The expected answer is every line from the material below that has the word "Show".

_____

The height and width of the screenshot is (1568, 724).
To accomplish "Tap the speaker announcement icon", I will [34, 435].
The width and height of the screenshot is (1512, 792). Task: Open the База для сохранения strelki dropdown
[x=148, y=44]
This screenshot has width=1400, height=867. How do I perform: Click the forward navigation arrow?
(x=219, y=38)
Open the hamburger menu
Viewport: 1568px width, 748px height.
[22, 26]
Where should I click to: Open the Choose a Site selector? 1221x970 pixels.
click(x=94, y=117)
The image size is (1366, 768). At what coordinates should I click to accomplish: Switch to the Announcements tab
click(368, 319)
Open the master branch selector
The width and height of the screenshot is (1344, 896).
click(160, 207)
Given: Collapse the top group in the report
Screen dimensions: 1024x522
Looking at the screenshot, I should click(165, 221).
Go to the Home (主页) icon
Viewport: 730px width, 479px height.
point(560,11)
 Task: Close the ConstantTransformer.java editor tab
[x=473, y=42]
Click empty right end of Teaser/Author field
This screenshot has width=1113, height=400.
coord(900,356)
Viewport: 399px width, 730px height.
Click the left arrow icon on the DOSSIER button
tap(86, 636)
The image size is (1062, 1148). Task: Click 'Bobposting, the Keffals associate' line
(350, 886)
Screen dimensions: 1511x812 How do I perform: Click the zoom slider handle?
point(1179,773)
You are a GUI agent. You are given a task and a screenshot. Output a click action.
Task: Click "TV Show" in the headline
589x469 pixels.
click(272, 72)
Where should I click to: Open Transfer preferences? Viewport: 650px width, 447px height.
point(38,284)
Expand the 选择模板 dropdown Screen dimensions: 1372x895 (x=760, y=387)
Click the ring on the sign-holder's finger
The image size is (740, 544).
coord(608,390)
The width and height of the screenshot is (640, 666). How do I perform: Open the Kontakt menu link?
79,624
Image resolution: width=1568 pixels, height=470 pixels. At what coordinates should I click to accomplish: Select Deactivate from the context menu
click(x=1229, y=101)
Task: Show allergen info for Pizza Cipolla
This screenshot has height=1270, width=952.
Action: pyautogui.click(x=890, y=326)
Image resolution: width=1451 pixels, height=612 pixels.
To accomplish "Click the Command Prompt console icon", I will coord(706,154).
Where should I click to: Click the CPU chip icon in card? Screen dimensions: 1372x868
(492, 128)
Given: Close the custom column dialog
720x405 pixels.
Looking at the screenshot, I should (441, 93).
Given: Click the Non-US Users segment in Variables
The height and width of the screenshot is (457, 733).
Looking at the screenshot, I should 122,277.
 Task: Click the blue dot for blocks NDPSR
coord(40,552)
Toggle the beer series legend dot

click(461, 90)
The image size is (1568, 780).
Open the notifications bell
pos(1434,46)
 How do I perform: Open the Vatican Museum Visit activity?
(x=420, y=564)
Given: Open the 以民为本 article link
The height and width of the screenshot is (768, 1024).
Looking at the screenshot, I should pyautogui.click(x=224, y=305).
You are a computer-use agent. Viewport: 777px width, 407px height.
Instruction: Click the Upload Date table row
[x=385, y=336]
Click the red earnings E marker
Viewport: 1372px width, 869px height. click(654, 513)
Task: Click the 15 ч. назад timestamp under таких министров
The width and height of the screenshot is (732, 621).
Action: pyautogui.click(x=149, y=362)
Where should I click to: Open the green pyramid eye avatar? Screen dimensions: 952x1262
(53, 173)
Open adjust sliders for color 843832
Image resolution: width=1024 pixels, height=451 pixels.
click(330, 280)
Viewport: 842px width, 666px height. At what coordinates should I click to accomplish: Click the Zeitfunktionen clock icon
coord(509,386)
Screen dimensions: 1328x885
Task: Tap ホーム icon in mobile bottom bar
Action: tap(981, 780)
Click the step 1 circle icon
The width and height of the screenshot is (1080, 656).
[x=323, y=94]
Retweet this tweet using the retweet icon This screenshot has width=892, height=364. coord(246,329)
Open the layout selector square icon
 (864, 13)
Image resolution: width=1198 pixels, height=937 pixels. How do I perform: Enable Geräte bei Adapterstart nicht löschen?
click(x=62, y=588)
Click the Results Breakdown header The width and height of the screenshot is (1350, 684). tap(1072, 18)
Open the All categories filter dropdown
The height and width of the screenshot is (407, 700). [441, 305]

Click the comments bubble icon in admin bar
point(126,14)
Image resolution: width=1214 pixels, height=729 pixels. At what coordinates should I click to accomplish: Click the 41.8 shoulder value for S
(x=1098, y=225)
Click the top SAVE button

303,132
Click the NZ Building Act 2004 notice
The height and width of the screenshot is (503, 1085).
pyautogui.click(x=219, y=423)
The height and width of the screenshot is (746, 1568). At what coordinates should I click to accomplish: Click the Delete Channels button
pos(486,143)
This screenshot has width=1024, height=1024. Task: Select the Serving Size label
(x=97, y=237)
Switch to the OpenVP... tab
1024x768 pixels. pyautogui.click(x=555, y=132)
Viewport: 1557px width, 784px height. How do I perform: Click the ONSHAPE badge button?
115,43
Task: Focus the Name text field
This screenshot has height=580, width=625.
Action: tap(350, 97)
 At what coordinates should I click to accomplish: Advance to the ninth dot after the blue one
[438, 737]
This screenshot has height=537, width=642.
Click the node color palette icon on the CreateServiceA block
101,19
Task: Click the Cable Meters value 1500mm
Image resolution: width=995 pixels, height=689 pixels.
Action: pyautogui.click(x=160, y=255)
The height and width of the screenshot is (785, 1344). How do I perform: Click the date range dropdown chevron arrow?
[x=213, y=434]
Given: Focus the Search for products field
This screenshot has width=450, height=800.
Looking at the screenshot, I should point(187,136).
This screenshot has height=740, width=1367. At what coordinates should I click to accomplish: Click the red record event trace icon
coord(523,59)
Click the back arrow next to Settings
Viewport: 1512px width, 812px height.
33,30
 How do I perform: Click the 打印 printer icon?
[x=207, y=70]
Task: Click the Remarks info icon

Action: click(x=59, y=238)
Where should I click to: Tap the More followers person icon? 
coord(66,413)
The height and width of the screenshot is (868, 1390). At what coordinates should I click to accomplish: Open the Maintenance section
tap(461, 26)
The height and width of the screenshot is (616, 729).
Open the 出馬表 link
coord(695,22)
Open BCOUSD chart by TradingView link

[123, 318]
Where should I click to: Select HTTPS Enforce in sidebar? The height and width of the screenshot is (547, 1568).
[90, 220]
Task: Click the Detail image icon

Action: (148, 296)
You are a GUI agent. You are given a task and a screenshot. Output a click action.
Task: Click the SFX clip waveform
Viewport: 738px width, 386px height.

_____

Reply =
Task: Click "TV Show" in the headline
Task: Show allergen info for Pizza Cipolla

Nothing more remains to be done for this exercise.